▸ Assignment
Go through the entries below from the first line and output each one exactly, up to and including the line with "Select the banana".

(Records for this task begins)

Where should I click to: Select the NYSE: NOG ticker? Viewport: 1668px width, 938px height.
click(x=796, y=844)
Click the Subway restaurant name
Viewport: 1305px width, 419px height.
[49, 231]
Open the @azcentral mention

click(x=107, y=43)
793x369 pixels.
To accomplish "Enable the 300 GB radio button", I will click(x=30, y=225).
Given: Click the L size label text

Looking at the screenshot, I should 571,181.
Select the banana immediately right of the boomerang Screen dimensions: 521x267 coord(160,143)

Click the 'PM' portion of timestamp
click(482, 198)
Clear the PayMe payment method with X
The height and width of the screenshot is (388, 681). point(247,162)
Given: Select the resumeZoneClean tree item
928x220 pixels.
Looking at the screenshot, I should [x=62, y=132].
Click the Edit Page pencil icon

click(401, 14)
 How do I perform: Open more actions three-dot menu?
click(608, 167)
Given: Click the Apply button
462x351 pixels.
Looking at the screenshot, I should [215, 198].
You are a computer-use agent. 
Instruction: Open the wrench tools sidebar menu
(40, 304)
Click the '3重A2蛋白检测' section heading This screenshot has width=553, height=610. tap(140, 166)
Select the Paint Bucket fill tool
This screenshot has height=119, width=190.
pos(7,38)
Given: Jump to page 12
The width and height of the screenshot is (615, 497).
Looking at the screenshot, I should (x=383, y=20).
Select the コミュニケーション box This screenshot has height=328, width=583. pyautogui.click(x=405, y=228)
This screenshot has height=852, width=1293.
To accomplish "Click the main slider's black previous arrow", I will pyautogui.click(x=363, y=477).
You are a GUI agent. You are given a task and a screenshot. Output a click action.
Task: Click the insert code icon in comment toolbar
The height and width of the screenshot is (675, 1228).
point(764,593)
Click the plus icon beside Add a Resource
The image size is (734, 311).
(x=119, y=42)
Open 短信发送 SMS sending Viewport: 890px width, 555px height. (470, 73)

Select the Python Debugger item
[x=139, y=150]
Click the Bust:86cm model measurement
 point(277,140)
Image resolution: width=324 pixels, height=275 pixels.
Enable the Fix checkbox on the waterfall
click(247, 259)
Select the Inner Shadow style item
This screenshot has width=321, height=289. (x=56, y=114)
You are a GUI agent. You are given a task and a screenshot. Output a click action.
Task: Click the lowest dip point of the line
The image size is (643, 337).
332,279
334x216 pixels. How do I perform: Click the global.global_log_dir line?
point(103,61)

(Records for this task ends)

▸ Answer to the problem
Where should I click to: Select the NYSE: NOG ticker? Viewport: 1668px width, 938px height.
click(x=796, y=844)
Click the Subway restaurant name
Viewport: 1305px width, 419px height.
[49, 231]
Open the @azcentral mention

click(x=107, y=43)
793x369 pixels.
To accomplish "Enable the 300 GB radio button", I will click(x=30, y=225).
Given: Click the L size label text

Looking at the screenshot, I should 571,181.
Select the banana immediately right of the boomerang Screen dimensions: 521x267 coord(160,143)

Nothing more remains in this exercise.